• **REQUIRED TASK**: Copy the items verbatim, beginning at the line that contains "Open the Oklahoma State Cowboys team name" and stopping after the line that contains "click(x=267, y=711)".

======

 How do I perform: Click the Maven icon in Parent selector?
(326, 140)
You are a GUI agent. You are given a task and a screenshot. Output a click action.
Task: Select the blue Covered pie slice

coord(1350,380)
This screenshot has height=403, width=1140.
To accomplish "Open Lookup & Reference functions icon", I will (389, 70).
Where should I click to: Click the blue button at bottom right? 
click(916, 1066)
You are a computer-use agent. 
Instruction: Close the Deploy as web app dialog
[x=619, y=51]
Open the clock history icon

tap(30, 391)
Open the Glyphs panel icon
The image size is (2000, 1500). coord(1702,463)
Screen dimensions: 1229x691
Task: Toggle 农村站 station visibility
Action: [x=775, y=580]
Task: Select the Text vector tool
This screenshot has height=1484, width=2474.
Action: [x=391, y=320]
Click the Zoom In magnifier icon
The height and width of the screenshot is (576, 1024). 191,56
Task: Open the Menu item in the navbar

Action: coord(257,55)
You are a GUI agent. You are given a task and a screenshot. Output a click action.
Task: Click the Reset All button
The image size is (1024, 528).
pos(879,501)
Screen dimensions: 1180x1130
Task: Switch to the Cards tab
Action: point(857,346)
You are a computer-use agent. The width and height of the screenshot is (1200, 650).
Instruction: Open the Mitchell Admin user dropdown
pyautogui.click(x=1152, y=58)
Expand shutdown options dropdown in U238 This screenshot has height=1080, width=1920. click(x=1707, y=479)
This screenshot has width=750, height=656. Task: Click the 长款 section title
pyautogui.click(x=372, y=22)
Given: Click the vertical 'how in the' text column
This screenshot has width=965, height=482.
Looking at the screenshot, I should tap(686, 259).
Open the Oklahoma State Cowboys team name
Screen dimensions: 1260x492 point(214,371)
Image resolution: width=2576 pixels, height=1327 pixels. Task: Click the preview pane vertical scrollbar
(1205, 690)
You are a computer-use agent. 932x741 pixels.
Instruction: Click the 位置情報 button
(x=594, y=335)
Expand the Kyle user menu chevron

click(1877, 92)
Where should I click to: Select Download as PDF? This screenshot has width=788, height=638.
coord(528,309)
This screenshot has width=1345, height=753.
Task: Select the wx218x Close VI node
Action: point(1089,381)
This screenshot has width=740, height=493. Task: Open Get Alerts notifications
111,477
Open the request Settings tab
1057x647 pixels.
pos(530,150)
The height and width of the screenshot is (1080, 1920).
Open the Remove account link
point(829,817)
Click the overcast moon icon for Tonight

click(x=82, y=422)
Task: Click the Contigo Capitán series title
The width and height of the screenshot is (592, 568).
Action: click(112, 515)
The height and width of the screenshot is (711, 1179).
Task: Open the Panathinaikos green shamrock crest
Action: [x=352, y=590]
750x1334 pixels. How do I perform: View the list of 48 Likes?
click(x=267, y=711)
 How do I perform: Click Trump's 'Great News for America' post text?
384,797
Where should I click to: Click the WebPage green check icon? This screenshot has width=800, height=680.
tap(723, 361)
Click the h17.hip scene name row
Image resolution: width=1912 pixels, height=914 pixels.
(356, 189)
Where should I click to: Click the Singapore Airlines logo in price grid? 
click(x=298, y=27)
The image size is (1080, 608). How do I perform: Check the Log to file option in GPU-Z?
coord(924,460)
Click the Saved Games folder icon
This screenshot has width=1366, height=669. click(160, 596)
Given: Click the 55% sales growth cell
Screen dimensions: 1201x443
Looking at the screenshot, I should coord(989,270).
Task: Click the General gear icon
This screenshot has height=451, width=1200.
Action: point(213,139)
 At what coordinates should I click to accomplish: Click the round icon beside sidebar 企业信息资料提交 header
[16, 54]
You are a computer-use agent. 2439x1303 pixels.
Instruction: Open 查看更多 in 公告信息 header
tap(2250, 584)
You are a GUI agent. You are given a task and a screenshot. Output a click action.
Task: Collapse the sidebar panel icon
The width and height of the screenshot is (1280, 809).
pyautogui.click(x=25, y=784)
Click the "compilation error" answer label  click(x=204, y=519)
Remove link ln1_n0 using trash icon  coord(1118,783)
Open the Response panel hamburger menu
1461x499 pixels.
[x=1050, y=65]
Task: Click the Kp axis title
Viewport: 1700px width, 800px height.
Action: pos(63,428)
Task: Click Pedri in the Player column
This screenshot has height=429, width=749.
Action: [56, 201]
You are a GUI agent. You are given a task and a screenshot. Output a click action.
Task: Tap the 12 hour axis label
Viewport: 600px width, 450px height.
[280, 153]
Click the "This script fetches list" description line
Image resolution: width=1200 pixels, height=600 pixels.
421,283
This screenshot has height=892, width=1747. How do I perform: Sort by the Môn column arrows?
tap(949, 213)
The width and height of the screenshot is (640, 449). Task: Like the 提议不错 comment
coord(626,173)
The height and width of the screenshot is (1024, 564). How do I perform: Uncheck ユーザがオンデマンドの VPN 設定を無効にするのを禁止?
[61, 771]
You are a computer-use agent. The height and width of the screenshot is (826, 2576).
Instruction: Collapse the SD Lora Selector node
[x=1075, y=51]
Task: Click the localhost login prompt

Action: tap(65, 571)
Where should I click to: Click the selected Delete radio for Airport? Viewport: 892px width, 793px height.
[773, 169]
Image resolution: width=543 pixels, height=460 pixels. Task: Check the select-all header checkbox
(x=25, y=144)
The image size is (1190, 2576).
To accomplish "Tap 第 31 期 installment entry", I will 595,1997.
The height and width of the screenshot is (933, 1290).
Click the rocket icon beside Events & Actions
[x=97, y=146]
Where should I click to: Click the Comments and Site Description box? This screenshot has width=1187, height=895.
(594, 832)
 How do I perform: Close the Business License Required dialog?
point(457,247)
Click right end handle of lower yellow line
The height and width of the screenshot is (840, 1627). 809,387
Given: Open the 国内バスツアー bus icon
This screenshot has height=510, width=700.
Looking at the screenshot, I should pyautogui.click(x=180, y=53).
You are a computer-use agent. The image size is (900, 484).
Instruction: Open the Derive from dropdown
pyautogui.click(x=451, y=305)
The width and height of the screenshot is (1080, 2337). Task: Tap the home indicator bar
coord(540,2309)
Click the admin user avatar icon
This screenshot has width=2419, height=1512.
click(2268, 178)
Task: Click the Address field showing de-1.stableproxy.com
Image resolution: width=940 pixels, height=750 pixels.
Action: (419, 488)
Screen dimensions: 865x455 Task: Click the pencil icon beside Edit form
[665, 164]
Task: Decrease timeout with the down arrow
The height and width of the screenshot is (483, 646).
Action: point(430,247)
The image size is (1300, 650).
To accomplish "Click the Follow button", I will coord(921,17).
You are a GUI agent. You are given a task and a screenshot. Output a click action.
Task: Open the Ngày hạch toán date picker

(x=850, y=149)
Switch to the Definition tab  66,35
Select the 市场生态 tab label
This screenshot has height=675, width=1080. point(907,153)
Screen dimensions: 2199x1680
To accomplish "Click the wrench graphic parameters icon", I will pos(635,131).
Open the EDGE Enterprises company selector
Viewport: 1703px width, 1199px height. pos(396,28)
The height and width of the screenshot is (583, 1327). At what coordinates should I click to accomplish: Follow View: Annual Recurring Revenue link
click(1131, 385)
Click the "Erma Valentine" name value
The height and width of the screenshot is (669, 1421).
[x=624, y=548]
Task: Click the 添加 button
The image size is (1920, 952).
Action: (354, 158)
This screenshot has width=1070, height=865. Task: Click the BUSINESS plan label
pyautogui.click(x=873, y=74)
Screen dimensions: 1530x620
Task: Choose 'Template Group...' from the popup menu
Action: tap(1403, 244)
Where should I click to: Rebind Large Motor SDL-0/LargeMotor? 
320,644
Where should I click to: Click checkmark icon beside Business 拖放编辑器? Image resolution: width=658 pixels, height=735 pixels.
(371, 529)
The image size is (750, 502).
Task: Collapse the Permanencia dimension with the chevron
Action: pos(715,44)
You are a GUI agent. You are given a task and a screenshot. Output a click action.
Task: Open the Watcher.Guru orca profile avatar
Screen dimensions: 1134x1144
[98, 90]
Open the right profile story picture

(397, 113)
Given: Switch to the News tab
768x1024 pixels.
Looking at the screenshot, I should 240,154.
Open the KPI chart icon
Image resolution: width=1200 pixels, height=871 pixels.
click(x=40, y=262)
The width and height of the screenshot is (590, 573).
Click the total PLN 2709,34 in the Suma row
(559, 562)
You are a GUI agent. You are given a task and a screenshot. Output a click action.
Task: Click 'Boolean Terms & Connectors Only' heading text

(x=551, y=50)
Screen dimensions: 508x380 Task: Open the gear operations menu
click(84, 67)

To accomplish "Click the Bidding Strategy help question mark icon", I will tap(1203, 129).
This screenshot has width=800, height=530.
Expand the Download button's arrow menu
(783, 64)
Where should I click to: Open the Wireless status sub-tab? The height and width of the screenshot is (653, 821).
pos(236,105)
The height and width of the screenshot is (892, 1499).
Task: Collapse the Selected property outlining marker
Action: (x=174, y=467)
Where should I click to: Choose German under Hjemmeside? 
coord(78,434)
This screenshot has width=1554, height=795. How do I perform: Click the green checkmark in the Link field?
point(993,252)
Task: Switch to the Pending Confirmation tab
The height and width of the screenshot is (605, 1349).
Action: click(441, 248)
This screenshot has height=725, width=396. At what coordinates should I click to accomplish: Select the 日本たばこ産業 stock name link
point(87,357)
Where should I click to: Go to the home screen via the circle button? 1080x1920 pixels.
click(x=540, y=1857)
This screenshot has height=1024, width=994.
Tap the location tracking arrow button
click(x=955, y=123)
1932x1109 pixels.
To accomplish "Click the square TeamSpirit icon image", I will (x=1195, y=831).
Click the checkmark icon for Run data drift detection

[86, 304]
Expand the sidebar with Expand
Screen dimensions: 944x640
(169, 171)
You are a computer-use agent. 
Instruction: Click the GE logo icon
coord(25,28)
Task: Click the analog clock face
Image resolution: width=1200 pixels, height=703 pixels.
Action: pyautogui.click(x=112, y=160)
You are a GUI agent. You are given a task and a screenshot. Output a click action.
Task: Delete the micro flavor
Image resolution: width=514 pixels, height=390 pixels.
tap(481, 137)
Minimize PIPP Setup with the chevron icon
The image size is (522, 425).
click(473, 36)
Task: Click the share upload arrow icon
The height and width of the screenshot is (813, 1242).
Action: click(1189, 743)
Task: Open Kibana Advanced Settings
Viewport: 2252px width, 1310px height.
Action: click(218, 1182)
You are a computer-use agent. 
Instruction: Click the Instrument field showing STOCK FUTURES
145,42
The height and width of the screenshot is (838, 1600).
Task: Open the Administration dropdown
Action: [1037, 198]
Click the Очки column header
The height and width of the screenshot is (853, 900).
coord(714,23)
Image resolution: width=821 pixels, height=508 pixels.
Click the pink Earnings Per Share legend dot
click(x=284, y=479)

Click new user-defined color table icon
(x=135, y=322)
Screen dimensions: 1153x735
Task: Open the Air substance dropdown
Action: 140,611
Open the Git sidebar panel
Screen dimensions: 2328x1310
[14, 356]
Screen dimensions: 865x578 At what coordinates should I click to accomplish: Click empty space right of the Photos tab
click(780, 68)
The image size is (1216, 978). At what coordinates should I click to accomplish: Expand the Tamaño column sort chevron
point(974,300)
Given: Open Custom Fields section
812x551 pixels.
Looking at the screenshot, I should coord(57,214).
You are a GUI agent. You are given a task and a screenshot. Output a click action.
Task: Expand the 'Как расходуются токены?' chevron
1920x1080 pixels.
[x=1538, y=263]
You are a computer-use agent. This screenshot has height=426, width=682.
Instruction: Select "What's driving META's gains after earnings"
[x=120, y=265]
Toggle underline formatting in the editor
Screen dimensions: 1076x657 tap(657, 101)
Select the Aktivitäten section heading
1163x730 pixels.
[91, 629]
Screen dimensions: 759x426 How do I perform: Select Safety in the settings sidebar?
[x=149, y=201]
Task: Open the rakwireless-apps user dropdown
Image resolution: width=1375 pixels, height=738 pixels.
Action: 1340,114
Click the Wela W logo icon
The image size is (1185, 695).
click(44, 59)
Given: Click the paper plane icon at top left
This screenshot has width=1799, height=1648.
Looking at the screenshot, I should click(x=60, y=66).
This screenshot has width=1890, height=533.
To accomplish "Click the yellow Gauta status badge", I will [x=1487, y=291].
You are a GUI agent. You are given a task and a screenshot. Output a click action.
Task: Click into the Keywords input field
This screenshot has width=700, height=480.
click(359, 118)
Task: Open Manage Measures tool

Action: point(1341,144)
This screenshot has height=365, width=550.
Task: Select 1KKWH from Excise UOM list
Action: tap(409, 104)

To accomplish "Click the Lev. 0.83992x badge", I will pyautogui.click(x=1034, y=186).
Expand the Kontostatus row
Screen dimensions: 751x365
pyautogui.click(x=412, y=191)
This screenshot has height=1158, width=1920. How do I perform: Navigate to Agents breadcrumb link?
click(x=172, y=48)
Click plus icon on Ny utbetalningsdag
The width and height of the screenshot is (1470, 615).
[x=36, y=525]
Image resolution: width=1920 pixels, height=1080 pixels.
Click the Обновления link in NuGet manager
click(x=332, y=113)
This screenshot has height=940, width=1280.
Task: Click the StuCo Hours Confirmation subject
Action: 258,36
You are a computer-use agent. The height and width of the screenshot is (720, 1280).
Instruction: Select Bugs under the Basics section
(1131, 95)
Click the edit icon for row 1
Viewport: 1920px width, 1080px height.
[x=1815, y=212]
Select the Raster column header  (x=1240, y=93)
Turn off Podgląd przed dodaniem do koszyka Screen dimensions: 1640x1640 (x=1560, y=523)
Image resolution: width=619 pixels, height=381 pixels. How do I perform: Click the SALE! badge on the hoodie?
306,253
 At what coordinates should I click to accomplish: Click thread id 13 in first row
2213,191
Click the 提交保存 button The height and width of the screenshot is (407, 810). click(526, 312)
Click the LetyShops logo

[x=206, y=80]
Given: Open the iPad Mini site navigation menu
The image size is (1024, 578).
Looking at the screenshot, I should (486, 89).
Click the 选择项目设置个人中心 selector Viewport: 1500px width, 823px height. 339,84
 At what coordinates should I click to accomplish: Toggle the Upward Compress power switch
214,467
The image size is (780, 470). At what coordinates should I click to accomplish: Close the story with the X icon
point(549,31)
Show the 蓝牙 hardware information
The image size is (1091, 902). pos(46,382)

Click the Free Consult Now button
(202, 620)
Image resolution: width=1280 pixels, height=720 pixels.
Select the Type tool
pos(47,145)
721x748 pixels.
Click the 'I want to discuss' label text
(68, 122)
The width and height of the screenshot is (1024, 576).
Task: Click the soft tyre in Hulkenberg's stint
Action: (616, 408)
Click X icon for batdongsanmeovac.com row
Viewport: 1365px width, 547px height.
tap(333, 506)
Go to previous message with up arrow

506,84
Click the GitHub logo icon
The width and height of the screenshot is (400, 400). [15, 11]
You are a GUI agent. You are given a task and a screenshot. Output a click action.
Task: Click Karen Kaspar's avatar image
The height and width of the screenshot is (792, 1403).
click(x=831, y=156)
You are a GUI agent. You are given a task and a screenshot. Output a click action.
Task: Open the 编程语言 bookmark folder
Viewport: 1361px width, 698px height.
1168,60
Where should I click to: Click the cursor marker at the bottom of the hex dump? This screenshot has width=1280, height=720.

======

• **THE SOLUTION**:
Open the Oklahoma State Cowboys team name
Screen dimensions: 1260x492 point(214,371)
Image resolution: width=2576 pixels, height=1327 pixels. Task: Click the preview pane vertical scrollbar
(1205, 690)
You are a computer-use agent. 932x741 pixels.
Instruction: Click the 位置情報 button
(x=594, y=335)
Expand the Kyle user menu chevron

click(1877, 92)
Where should I click to: Select Download as PDF? This screenshot has width=788, height=638.
coord(528,309)
This screenshot has width=1345, height=753.
Task: Select the wx218x Close VI node
Action: point(1089,381)
This screenshot has width=740, height=493. Task: Open Get Alerts notifications
111,477
Open the request Settings tab
1057x647 pixels.
pos(530,150)
The height and width of the screenshot is (1080, 1920).
Open the Remove account link
point(829,817)
Click the overcast moon icon for Tonight

click(x=82, y=422)
Task: Click the Contigo Capitán series title
The width and height of the screenshot is (592, 568).
Action: click(112, 515)
The height and width of the screenshot is (711, 1179).
Task: Open the Panathinaikos green shamrock crest
Action: [x=352, y=590]
750x1334 pixels. How do I perform: View the list of 48 Likes?
click(x=267, y=711)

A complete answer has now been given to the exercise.